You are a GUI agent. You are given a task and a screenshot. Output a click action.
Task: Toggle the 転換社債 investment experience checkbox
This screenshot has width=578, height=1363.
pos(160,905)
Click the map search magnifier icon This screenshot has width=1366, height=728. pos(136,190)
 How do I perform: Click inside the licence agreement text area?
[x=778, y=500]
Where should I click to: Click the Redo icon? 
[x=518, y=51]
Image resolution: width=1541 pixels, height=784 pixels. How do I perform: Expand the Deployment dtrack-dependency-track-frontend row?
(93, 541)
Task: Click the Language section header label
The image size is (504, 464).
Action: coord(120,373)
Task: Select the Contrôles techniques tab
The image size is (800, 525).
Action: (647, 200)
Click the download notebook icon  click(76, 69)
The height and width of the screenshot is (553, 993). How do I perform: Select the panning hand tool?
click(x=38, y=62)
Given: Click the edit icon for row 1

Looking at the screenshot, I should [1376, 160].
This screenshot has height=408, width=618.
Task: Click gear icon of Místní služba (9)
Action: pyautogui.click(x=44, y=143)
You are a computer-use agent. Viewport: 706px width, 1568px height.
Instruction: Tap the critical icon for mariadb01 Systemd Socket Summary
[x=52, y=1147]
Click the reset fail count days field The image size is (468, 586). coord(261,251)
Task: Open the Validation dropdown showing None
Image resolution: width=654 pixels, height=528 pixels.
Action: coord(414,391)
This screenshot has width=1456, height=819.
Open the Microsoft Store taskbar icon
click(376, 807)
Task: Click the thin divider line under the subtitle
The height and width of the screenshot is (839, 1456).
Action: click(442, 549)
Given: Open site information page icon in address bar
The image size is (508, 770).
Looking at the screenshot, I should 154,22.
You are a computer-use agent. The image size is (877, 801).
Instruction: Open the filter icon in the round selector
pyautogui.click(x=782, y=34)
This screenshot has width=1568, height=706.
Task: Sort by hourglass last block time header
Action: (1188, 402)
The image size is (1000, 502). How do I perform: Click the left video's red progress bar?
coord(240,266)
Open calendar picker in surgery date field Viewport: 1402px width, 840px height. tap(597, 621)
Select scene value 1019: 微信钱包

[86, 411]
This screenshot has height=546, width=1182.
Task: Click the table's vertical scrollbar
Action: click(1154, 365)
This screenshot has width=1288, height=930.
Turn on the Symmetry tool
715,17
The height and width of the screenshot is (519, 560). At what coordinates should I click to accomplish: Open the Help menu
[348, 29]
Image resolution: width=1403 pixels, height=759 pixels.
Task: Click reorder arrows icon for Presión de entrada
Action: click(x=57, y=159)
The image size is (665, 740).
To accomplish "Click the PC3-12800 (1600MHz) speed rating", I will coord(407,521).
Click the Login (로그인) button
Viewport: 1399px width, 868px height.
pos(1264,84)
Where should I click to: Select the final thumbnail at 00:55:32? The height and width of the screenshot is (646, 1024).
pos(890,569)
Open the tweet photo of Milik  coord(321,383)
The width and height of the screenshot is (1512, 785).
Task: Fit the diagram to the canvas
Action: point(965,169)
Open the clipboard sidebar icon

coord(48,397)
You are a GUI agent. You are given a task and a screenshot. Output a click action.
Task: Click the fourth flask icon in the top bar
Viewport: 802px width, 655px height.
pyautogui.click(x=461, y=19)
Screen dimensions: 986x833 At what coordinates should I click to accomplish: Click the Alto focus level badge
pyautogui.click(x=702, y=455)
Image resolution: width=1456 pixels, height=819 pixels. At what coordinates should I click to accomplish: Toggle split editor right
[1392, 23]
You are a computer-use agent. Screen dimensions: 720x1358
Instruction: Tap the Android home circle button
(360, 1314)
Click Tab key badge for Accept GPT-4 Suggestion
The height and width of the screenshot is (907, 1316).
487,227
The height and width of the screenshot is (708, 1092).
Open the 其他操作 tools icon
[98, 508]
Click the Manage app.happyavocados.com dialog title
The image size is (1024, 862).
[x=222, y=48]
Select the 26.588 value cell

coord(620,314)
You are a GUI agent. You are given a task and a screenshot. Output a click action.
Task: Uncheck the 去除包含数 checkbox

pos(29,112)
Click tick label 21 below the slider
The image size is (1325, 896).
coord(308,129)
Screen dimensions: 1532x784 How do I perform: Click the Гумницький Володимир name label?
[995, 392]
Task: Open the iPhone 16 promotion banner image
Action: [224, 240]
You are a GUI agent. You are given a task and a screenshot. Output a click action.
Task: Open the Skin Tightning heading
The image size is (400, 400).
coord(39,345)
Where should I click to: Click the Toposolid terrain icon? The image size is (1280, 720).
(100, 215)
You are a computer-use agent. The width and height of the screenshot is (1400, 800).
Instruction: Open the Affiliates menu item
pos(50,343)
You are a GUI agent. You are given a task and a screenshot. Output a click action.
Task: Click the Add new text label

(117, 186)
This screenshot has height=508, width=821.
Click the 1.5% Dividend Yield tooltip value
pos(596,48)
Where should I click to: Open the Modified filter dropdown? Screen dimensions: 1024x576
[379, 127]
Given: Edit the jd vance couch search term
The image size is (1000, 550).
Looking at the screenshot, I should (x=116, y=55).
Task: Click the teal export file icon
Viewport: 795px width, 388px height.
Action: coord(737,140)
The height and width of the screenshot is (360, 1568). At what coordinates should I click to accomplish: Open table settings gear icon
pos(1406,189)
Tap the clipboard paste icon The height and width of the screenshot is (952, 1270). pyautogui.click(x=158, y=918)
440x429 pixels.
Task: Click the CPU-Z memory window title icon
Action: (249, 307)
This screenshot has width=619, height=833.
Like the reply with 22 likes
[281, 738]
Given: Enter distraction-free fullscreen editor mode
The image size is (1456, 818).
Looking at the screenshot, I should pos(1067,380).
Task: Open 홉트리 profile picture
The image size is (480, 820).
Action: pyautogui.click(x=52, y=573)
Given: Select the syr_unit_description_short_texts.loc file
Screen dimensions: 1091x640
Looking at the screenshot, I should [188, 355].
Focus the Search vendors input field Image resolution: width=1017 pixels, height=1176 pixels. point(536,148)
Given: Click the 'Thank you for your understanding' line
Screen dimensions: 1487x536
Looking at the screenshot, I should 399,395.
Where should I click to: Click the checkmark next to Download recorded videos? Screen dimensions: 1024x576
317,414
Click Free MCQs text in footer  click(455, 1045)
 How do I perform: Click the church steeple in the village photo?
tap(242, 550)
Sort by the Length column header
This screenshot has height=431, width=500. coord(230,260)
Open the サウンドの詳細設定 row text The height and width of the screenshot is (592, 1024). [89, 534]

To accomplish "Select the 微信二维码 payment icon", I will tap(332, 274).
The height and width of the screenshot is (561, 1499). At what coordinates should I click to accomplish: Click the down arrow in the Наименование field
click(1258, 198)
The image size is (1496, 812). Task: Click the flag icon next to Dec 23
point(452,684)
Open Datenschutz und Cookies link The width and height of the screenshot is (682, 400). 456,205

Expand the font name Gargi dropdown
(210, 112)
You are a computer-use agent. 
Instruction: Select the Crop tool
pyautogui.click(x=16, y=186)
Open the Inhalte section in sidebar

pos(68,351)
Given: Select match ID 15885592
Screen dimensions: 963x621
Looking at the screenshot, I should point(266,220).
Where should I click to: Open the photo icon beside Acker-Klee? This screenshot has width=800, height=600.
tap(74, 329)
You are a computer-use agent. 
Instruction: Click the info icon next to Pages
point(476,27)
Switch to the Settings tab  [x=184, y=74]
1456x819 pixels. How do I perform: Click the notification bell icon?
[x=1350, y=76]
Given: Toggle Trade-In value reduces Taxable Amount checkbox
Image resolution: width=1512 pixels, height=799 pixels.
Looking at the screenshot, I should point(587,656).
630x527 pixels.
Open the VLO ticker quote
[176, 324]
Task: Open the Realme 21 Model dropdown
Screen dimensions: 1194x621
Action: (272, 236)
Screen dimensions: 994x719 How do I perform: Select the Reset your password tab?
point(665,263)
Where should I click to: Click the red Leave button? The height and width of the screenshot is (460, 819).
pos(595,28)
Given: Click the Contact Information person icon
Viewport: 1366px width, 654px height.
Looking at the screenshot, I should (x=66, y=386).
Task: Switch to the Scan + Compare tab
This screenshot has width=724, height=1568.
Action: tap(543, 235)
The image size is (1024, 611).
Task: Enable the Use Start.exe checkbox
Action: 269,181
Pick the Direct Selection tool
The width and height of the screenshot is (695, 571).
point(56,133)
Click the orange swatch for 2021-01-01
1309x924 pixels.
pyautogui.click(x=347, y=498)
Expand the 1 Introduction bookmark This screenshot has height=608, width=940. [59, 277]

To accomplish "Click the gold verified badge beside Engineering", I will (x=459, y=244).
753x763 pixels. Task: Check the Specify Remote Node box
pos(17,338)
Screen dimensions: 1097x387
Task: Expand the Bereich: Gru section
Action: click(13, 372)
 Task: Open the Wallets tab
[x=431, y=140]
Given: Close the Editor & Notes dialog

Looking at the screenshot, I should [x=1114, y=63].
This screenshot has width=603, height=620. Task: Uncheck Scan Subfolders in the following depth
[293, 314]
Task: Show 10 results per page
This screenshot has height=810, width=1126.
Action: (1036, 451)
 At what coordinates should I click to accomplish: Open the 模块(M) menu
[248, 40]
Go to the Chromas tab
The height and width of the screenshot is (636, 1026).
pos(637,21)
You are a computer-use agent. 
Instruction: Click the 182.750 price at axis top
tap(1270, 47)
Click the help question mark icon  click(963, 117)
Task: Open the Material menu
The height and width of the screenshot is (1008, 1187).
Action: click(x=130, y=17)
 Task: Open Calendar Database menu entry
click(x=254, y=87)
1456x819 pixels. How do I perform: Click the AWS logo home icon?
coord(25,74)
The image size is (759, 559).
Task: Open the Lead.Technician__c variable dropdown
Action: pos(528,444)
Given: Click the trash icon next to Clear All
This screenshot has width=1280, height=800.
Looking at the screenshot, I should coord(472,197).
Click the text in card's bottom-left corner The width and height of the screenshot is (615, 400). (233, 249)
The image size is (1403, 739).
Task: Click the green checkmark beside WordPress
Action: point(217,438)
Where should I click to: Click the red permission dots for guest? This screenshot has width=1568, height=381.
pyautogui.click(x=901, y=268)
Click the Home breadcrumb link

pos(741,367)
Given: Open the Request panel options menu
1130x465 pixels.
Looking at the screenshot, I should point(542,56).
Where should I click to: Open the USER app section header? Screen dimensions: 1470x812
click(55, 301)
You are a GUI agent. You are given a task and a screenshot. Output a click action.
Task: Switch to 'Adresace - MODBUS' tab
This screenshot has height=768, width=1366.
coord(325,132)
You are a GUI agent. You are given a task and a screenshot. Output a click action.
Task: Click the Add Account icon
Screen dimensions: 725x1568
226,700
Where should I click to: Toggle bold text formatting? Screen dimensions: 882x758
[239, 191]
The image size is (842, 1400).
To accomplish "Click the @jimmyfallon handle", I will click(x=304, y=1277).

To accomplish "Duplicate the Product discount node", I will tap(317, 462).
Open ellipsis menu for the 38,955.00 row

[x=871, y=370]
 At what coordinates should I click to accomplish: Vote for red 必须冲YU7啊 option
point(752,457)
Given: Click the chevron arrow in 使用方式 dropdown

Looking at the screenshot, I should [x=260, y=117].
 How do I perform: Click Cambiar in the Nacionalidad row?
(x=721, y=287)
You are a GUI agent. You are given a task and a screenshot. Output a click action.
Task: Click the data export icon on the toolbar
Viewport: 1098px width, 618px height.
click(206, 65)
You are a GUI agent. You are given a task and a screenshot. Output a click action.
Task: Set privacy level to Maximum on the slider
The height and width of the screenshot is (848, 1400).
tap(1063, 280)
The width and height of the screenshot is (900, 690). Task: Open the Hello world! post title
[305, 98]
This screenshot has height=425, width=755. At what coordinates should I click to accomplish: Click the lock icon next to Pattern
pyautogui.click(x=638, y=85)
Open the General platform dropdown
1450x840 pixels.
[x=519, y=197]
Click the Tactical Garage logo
= = =
__WRITTEN PROBLEM__:
Copy the rows above verbatim, starting with the line that contains "Task: Switch to the Scan + Compare tab" and ending with the line that contains "Looking at the screenshot, I should [x=1114, y=63].", including both of those lines.

__SOLUTION FOR THIS PROBLEM__:
Task: Switch to the Scan + Compare tab
This screenshot has width=724, height=1568.
Action: tap(543, 235)
The image size is (1024, 611).
Task: Enable the Use Start.exe checkbox
Action: 269,181
Pick the Direct Selection tool
The width and height of the screenshot is (695, 571).
point(56,133)
Click the orange swatch for 2021-01-01
1309x924 pixels.
pyautogui.click(x=347, y=498)
Expand the 1 Introduction bookmark This screenshot has height=608, width=940. [59, 277]

To accomplish "Click the gold verified badge beside Engineering", I will (x=459, y=244).
753x763 pixels. Task: Check the Specify Remote Node box
pos(17,338)
Screen dimensions: 1097x387
Task: Expand the Bereich: Gru section
Action: click(13, 372)
 Task: Open the Wallets tab
[x=431, y=140]
Given: Close the Editor & Notes dialog

Looking at the screenshot, I should [x=1114, y=63].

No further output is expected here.